Lee James J, Vattikuti Shashaank, Chow Carson C
Department of Psychology, University of Minnesota Twin Cities, Minneapolis, MN 55455, USA.
Mathematical Biology Section, NIDDK/LBM, National Institutes of Health, Bethesda, MD 20892, USA.
Comput Struct Biotechnol J. 2015 Nov 23;14:28-34. doi: 10.1016/j.csbj.2015.10.002. eCollection 2016.
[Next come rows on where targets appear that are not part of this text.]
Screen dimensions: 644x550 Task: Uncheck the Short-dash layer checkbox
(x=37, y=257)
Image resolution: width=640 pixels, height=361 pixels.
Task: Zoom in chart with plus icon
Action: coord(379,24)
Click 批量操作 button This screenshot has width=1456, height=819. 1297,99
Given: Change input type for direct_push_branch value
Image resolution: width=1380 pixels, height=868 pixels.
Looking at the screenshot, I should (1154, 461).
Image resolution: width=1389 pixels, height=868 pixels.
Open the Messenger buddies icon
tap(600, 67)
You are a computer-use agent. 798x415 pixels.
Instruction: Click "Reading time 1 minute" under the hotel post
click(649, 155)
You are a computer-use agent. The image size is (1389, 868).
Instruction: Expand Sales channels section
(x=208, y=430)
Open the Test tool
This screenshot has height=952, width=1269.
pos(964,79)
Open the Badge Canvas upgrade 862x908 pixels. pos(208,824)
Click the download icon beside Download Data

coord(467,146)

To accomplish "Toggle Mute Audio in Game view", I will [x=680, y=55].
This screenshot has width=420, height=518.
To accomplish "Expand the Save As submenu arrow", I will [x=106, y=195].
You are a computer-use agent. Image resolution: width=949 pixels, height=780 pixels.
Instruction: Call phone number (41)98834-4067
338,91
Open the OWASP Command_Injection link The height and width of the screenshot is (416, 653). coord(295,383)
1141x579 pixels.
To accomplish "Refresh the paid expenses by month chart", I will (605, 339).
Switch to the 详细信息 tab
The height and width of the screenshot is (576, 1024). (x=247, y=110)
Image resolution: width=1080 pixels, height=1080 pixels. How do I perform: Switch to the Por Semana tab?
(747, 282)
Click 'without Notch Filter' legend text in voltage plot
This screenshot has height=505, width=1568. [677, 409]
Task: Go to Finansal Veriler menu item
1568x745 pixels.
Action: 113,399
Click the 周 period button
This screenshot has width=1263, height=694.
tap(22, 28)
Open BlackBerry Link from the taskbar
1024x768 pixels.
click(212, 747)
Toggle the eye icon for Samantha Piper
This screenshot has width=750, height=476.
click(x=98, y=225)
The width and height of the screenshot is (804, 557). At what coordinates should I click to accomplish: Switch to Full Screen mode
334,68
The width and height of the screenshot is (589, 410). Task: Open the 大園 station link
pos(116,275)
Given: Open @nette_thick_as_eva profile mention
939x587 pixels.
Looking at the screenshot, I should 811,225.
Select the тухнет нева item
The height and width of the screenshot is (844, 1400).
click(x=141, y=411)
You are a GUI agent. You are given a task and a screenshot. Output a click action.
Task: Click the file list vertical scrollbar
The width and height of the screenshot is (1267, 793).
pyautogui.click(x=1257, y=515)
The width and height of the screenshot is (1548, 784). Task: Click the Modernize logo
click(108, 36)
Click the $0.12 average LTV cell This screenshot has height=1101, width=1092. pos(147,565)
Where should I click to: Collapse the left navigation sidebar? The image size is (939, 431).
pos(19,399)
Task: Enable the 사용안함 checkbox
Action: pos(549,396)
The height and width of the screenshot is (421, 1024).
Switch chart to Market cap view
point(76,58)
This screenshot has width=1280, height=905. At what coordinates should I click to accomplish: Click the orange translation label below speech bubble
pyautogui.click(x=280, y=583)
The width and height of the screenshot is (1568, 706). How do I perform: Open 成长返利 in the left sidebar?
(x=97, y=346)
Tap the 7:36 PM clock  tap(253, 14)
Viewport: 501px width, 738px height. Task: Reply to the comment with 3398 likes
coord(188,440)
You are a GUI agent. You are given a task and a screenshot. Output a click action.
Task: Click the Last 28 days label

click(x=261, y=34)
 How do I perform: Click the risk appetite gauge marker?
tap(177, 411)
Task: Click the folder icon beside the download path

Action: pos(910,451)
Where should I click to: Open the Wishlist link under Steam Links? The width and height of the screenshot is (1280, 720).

The aim of a genome-wide association study (GWAS) is to identify loci in the human genome affecting a phenotype of interest. This review summarizes some recent work on conceptual and methodological aspects of GWAS. The average effect of gene substitution at a given causal site in the genome is the key estimand in GWAS, and we argue for its fundamental importance. Implicit in the definition of average effect is a linear model relating genotype to phenotype. The fraction of the phenotypic variance ascribable to polymorphic sites with nonzero average effects in this linear model is called the heritability, and we describe methods for estimating this quantity from GWAS data. Finally, we show that the theory of compressed sensing can be used to provide a sharp estimate of the sample size required to identify essentially all sites contributing to the heritability of a given phenotype.
全基因组关联研究(GWAS)的目的是在人类基因组中识别影响感兴趣表型的基因座。本综述总结了一些关于GWAS概念和方法方面的近期工作。基因组中给定因果位点的基因替代平均效应是GWAS中的关键估计量,我们认为其具有根本重要性。平均效应的定义中隐含着一个将基因型与表型联系起来的线性模型。在这个线性模型中,可归因于具有非零平均效应的多态性位点的表型方差比例称为遗传力,我们描述了从GWAS数据估计该数量的方法。最后,我们表明压缩感知理论可用于提供对识别基本上所有导致给定表型遗传力的位点所需样本量的精确估计。